Since 2020, the country has been courting Tesla to invest in battery and car manufacturing. Preliminary talks about a “potential investment” came to light in October of that year, and the next month Jokowi said he would send a top team with top executives from the electric car maker.

In February 2021, Republic revealed that it had received an investment proposal from Tesla, focusing on electric vehicle battery manufacturing. However, plans to build a battery factory in Indonesia have not materialized.
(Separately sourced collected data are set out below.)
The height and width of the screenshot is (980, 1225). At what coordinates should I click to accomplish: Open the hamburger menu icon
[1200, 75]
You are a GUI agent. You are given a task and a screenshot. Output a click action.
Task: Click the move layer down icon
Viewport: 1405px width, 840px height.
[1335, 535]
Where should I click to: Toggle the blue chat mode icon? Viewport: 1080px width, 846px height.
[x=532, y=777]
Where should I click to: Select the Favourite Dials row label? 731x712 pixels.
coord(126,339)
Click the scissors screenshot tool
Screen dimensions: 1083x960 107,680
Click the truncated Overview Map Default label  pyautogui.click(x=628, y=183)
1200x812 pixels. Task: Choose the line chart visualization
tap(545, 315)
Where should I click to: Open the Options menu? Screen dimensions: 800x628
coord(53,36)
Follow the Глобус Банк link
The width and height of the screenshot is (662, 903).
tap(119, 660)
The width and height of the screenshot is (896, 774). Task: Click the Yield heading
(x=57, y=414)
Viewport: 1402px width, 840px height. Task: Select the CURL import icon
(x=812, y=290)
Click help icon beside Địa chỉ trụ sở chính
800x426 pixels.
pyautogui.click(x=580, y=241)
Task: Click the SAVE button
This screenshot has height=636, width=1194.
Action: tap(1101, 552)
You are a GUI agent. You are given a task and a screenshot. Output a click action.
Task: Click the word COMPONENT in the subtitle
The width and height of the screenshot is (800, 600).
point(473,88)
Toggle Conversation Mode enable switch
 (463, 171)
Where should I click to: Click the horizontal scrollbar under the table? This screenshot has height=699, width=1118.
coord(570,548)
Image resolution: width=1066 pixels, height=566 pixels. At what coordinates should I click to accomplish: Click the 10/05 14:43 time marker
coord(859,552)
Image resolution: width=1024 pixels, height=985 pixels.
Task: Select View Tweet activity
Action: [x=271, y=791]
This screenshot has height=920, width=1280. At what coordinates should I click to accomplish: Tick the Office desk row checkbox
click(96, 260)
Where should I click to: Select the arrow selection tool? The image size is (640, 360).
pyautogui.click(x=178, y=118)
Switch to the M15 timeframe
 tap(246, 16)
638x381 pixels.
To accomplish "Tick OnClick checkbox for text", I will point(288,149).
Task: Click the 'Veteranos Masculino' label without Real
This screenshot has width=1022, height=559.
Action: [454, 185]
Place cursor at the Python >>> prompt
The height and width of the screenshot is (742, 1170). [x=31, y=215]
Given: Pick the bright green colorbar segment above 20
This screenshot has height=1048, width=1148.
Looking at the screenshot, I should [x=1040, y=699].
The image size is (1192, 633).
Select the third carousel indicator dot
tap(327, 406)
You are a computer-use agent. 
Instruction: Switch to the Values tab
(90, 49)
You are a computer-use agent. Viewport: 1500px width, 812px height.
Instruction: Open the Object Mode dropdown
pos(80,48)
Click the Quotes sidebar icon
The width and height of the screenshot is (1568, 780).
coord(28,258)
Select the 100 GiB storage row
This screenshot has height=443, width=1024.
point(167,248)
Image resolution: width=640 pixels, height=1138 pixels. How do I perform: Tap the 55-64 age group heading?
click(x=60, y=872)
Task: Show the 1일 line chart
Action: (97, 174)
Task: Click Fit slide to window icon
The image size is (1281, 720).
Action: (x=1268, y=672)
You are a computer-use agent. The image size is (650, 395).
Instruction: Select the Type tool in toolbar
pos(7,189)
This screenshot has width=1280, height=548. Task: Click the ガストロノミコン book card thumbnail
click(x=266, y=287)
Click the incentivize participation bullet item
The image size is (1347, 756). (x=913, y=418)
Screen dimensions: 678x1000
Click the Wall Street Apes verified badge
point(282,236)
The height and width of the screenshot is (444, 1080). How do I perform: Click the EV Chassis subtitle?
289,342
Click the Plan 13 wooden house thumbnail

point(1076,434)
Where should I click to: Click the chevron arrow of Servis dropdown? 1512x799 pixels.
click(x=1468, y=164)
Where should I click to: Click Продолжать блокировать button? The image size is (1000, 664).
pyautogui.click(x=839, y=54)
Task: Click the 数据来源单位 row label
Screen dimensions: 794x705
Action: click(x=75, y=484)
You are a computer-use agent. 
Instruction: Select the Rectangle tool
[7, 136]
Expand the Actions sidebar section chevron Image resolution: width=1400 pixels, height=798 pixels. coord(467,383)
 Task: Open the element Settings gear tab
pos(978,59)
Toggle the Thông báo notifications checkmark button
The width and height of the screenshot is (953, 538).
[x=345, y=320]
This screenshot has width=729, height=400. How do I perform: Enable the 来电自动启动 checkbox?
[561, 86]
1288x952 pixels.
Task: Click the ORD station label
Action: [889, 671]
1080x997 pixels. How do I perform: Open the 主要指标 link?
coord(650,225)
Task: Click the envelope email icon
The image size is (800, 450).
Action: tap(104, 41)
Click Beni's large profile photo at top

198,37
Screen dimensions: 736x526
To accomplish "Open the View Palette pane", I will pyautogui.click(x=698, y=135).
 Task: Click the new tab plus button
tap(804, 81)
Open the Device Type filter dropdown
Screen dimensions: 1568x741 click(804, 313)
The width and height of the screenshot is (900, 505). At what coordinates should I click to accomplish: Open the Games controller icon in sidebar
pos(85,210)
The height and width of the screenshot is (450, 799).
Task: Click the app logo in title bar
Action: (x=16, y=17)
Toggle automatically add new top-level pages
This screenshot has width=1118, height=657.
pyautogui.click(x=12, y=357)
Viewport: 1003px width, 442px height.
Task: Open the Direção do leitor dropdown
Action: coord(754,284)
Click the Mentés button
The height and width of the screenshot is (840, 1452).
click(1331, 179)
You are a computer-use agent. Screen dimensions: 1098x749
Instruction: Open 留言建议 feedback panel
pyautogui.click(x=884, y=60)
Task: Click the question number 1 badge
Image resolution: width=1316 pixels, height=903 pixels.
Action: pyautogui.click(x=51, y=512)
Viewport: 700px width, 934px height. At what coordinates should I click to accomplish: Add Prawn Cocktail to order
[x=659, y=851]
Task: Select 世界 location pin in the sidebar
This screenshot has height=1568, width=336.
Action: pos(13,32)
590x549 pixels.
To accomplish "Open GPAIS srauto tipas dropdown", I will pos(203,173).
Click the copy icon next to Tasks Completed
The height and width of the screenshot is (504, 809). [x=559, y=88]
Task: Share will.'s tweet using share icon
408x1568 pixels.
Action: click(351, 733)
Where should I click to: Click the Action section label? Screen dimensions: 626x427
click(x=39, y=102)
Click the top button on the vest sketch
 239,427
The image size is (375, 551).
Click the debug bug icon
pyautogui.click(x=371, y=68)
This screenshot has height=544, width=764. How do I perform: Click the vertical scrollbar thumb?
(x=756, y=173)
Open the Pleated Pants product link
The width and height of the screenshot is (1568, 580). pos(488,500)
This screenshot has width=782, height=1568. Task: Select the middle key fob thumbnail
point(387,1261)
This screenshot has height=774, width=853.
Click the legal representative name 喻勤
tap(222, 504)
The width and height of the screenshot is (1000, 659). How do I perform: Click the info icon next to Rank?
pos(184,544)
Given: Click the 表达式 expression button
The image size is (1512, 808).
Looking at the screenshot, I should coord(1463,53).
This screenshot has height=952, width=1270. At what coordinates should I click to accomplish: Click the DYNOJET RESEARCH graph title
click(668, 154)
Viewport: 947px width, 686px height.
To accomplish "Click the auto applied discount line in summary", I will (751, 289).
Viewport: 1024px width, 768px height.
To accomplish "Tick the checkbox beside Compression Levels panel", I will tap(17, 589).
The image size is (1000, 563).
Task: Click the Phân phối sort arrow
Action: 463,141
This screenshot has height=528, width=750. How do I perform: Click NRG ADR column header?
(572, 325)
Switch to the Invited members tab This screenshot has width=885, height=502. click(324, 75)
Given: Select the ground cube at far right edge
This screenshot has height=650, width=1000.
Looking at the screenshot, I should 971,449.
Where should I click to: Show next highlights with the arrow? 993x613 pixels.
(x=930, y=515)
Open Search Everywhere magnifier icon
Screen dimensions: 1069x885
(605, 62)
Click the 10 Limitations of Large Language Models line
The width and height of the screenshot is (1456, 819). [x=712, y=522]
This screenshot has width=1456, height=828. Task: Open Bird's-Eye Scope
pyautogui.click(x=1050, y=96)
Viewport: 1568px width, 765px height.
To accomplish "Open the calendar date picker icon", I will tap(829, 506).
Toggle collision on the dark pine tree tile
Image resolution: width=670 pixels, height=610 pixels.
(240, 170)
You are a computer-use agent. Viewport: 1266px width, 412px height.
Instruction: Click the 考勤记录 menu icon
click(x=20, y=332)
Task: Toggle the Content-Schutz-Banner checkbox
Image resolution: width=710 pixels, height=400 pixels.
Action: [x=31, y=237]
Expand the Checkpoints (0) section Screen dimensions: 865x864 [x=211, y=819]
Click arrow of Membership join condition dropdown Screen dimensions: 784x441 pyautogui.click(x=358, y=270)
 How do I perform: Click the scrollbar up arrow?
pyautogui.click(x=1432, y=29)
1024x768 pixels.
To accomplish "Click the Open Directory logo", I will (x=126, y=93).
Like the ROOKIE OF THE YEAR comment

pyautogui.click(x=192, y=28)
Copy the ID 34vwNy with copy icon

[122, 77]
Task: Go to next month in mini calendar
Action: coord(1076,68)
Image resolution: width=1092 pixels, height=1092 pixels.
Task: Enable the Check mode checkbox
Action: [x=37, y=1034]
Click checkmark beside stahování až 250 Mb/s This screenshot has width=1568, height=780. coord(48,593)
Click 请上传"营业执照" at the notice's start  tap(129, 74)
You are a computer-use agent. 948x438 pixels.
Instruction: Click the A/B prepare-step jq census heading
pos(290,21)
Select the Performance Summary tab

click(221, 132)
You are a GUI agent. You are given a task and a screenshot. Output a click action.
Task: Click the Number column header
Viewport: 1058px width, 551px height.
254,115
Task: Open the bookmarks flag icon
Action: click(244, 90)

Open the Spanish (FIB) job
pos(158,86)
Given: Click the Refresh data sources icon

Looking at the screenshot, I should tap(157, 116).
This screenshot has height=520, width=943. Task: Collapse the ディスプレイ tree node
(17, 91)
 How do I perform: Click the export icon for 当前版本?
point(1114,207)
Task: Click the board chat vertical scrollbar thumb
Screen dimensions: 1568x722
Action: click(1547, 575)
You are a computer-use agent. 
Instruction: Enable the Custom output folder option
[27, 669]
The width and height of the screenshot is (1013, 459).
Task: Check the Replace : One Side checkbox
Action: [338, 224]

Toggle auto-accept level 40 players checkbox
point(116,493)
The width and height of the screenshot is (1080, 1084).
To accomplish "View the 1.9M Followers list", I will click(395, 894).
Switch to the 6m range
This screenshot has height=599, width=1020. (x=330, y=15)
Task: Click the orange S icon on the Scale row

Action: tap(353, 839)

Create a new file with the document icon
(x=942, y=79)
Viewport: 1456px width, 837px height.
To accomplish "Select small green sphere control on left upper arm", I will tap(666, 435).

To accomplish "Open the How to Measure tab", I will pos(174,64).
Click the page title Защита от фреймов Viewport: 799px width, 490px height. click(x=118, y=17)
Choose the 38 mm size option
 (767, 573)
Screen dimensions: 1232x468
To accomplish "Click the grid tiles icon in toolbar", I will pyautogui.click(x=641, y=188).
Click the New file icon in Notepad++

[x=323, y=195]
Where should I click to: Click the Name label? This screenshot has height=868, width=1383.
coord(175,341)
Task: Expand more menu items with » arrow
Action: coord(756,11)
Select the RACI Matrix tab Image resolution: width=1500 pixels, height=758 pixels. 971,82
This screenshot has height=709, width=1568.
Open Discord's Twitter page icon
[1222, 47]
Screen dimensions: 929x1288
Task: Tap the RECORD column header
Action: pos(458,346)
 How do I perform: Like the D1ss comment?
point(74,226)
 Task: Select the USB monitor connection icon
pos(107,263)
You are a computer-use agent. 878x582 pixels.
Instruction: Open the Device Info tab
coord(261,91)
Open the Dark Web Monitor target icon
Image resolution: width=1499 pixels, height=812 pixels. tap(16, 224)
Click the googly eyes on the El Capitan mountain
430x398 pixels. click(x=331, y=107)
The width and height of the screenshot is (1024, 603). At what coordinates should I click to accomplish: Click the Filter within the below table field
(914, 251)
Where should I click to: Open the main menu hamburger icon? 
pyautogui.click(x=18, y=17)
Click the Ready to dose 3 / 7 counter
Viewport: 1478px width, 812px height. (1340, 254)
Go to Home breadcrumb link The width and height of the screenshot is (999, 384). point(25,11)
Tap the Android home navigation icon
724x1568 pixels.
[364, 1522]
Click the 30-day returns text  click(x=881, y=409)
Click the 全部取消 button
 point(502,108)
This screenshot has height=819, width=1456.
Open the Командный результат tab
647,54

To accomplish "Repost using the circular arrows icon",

Still, Jokowi’s desire for Tesla to produce cars, not just batteries, in Indonesia has not waned, and Indonesia resumed talks with Tesla on electric vehicle and battery manufacturing in April last year.

The Indonesian president also got himself involved in the courting process, speaking with Elon Musk twice, first in person and later by phone during his visit to a SpaceX facility in Texas last year chatted.

Indonesia isn’t the only country in the game. The news agency’s report added that South Korea, Canada and Mexico are also vying for Tesla’s investment in manufacturing. Earlier this week, a spokesman for Mexico’s president said the company was considering building an assembly plant near Mexico City’s new airport.

Analysts said Mexico could have an advantage in winning Tesla’s investment because of its proximity to the U.S., the automaker’s main market, and the fact that cars made there are eligible for the Biden administration’s consumer tax credit. If Tesla were to invest in battery production in Indonesia, it would be its first such factory in Asia.